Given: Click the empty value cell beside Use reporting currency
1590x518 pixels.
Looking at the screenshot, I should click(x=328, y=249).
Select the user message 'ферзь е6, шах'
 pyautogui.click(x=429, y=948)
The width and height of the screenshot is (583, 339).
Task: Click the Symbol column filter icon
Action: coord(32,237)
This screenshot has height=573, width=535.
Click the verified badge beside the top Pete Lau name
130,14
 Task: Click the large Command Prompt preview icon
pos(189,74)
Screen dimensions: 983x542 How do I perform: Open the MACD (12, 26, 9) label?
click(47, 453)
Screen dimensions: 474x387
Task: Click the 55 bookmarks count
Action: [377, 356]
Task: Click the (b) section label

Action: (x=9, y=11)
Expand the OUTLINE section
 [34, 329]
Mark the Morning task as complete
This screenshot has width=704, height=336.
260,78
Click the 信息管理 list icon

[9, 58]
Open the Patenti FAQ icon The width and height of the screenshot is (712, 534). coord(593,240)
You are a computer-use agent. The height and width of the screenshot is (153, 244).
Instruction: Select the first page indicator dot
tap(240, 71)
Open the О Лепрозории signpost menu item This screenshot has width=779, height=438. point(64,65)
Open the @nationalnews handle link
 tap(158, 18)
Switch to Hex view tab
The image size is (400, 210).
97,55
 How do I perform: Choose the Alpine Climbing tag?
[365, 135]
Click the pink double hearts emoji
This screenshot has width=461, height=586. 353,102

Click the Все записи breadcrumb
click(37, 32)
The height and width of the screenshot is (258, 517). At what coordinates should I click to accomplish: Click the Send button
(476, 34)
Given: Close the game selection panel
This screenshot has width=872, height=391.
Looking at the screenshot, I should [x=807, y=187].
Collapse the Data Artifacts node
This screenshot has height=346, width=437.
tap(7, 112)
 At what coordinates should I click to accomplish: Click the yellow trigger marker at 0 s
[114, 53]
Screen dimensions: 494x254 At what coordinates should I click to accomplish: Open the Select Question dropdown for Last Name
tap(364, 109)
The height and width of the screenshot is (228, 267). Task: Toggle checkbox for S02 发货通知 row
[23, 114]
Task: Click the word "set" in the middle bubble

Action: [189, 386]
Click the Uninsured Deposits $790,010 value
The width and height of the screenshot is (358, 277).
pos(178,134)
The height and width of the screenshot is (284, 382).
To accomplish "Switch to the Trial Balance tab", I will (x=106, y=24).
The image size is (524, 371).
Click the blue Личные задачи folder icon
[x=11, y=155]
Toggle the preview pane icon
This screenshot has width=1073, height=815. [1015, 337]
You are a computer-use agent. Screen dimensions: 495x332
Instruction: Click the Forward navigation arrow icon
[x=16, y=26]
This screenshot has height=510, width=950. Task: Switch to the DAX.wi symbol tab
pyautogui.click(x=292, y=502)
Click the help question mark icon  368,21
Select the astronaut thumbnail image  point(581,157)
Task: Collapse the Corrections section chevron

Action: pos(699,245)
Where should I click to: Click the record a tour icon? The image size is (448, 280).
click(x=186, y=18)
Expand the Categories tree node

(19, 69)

What is expected: All of the material above should be restated verbatim.

Answer:
Given: Click the empty value cell beside Use reporting currency
1590x518 pixels.
Looking at the screenshot, I should click(x=328, y=249).
Select the user message 'ферзь е6, шах'
 pyautogui.click(x=429, y=948)
The width and height of the screenshot is (583, 339).
Task: Click the Symbol column filter icon
Action: coord(32,237)
This screenshot has height=573, width=535.
Click the verified badge beside the top Pete Lau name
130,14
 Task: Click the large Command Prompt preview icon
pos(189,74)
Screen dimensions: 983x542 How do I perform: Open the MACD (12, 26, 9) label?
click(47, 453)
Screen dimensions: 474x387
Task: Click the 55 bookmarks count
Action: [377, 356]
Task: Click the (b) section label

Action: (x=9, y=11)
Expand the OUTLINE section
 [34, 329]
Mark the Morning task as complete
This screenshot has width=704, height=336.
260,78
Click the 信息管理 list icon

[9, 58]
Open the Patenti FAQ icon The width and height of the screenshot is (712, 534). coord(593,240)
You are a computer-use agent. The height and width of the screenshot is (153, 244).
Instruction: Select the first page indicator dot
tap(240, 71)
Open the О Лепрозории signpost menu item This screenshot has width=779, height=438. point(64,65)
Open the @nationalnews handle link
 tap(158, 18)
Switch to Hex view tab
The image size is (400, 210).
97,55
 How do I perform: Choose the Alpine Climbing tag?
[365, 135]
Click the pink double hearts emoji
This screenshot has width=461, height=586. 353,102

Click the Все записи breadcrumb
click(37, 32)
The height and width of the screenshot is (258, 517). At what coordinates should I click to accomplish: Click the Send button
(476, 34)
Given: Close the game selection panel
This screenshot has width=872, height=391.
Looking at the screenshot, I should [x=807, y=187].
Collapse the Data Artifacts node
This screenshot has height=346, width=437.
tap(7, 112)
 At what coordinates should I click to accomplish: Click the yellow trigger marker at 0 s
[114, 53]
Screen dimensions: 494x254 At what coordinates should I click to accomplish: Open the Select Question dropdown for Last Name
tap(364, 109)
The height and width of the screenshot is (228, 267). Task: Toggle checkbox for S02 发货通知 row
[23, 114]
Task: Click the word "set" in the middle bubble

Action: [189, 386]
Click the Uninsured Deposits $790,010 value
The width and height of the screenshot is (358, 277).
pos(178,134)
The height and width of the screenshot is (284, 382).
To accomplish "Switch to the Trial Balance tab", I will (x=106, y=24).
The image size is (524, 371).
Click the blue Личные задачи folder icon
[x=11, y=155]
Toggle the preview pane icon
This screenshot has width=1073, height=815. [1015, 337]
You are a computer-use agent. Screen dimensions: 495x332
Instruction: Click the Forward navigation arrow icon
[x=16, y=26]
This screenshot has height=510, width=950. Task: Switch to the DAX.wi symbol tab
pyautogui.click(x=292, y=502)
Click the help question mark icon  368,21
Select the astronaut thumbnail image  point(581,157)
Task: Collapse the Corrections section chevron

Action: pos(699,245)
Where should I click to: Click the record a tour icon? The image size is (448, 280).
click(x=186, y=18)
Expand the Categories tree node

(19, 69)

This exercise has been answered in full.